Latent Class Analysis (LCA) emerges as a powerful tool in nutritional epidemiology, allowing for the identification of homogeneous, latent subgroups within heterogeneous populations based on their dietary intake patterns. LCA's person-centered approach provides a sophisticated means to examine complex, multidimensional dietary data, revealing distinct patterns that might be obscured by traditional variable-centered approaches [9].
The incorporation of LCA in the analysis of dietary patterns among Sudanese children is particularly beneficial due to the country's diverse cultural and socio-economic landscape, which likely contributes to varying dietary behaviors. By identifying latent classes of dietary intake, researchers can pinpoint groups at greater risk for undernutrition and inform culturally appropriate, targeted interventions [10].
Furthermore, understanding the dietary patterns of children in Sudan is crucial for addressing the multifaceted drivers of undernutrition, which include not only food insecurity but also factors such as household income, maternal education, and access to healthcare services. Effective interventions must be multifarious, addressing not just the immediate provision of food but also the underlying socio-economic determinants that contribute to dietary inadequacies [11].
Objective: The objective of this study is to comprehensively investigate the dietary intake patterns among children aged 0 to 2 years in Sudan. This investigation aims to delve into dietary composition including breast feeding, liquid, and soft and solid food. By meticulously examining these dietary intake patterns, the study seeks to gain deeper insights into the nutritional status and dietary habits of infants and toddlers during this critical period of growth and development.

2. Methods:

2.1. Data

This study is grounded in data drawn from the Multiple Indicator Cluster Survey (MICS) [2], conducted in Sudan in 2014. MICS is an international household survey initiative spearheaded by UNICEF to support countries in collecting internationally comparable data on a wide range of indicators regarding the situation of children and women. The Sudan MICS 2014 data set is particularly invaluable, providing insights into the dietary behaviors and nutritional status of Sudanese children aged 0 to 2 years. This cross-sectional survey is nationally representative, ensuring that the findings are reflective of the population at large.
For the purpose of this analysis, the data set focused on a subset of the population comprising 7362 children aged 0 to 35 months. Detailed dietary intake information was collected through interviews with mothers or caretakers, who were asked about the children's consumption of various food and liquid items within the 24-hour period preceding the survey. This included breastfeeding status, intake of other milk or milk products, consumption of solid, semi-solid, or soft foods, and use of vitamin or mineral supplements among other dietary components.
The data set provided a comprehensive account of various dietary items, each denoted with a unique code, allowing for the systematic categorization and analysis of the children's dietary intake. These items ranged from basic liquids such as plain water, juices, and milk to solid foods like grains, vegetables, fruits, meats, and other protein sources.
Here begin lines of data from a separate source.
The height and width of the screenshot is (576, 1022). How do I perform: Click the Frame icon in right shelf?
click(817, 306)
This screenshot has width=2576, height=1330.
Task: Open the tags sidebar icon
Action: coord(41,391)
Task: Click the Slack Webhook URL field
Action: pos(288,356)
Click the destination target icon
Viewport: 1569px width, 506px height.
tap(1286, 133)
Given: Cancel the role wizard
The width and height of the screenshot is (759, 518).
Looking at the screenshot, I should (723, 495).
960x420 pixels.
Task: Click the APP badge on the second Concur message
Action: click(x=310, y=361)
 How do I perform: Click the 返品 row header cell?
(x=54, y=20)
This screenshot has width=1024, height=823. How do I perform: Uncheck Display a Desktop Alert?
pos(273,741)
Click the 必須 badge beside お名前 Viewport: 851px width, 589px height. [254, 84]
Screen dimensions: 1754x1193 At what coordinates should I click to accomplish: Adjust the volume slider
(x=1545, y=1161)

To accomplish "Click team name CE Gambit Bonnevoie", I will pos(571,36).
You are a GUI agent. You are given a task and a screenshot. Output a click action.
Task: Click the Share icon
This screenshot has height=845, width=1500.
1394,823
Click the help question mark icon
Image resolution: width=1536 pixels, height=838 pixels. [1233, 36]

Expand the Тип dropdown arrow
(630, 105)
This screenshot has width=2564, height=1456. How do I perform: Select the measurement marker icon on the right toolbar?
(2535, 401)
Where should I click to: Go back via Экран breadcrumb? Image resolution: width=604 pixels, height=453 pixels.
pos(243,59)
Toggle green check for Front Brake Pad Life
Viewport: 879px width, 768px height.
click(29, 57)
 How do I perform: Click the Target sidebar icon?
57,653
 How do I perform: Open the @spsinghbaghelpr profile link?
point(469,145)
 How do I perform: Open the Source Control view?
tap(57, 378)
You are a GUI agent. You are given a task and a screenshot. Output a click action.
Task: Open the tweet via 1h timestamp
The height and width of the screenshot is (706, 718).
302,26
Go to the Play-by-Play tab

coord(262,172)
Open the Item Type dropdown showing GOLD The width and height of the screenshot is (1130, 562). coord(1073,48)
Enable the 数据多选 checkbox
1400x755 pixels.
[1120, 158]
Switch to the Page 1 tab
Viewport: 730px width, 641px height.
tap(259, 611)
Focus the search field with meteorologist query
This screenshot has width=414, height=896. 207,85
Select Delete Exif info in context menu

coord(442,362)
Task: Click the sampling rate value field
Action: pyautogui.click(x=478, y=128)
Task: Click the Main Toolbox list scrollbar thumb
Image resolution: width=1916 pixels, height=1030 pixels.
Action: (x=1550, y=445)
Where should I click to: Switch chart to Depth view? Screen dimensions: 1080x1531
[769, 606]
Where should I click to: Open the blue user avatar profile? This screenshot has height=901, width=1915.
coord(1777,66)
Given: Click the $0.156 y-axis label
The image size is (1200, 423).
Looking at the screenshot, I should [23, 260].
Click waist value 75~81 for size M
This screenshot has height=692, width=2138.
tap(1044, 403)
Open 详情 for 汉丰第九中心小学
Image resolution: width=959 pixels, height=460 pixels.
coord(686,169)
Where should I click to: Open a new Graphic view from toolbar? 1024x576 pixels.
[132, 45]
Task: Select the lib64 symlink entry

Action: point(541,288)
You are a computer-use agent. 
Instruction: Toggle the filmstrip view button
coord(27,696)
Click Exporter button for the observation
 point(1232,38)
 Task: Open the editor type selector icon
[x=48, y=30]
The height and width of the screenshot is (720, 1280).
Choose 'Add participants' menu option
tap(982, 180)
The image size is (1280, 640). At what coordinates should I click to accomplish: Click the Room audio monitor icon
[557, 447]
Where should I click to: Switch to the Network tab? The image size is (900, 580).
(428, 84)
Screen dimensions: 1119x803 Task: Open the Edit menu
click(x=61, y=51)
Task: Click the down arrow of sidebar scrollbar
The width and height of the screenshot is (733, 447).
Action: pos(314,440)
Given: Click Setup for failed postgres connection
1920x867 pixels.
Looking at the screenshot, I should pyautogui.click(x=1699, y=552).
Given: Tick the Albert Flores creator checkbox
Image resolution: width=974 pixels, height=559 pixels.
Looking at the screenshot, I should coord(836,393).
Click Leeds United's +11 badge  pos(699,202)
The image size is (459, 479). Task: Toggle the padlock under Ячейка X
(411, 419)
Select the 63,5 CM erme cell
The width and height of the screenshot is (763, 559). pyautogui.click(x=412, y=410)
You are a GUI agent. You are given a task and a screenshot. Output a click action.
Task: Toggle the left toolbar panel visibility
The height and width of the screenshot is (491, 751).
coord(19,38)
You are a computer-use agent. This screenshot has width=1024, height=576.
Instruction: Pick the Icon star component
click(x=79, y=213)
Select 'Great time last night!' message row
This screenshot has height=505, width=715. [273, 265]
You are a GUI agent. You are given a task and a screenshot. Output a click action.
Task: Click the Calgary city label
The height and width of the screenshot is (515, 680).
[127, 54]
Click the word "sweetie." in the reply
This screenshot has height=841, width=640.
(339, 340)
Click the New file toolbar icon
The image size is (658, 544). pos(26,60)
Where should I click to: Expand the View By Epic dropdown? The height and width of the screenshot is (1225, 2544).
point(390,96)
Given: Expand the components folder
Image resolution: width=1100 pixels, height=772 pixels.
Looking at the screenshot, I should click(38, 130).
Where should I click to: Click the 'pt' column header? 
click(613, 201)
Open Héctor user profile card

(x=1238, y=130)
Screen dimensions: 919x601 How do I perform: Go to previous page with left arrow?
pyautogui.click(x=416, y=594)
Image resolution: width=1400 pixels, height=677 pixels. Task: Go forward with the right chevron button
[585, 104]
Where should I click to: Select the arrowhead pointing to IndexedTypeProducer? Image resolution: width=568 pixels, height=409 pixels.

The inclusion of these diverse dietary components facilitates a thorough investigation into the children's nutritional intake patterns.
The extensive nature of the data allows for the identification of potential areas of dietary deficiency and excess, which may contribute to the overall nutritional status and health outcomes of the children. By leveraging these data, this study aims to uncover latent dietary intake patterns that may have significant implications for public health interventions and policy-making efforts aimed at improving child nutrition in Sudan.
The information presented in Table 1 displays relevant variables for analysis, including demographic characteristics, food consumption patterns, micronutrient availability, and other pertinent factors affecting children's nutrition in Sudan. By examining these data, researchers can identify trends and potential areas of intervention to improve overall child health and well-being in the country.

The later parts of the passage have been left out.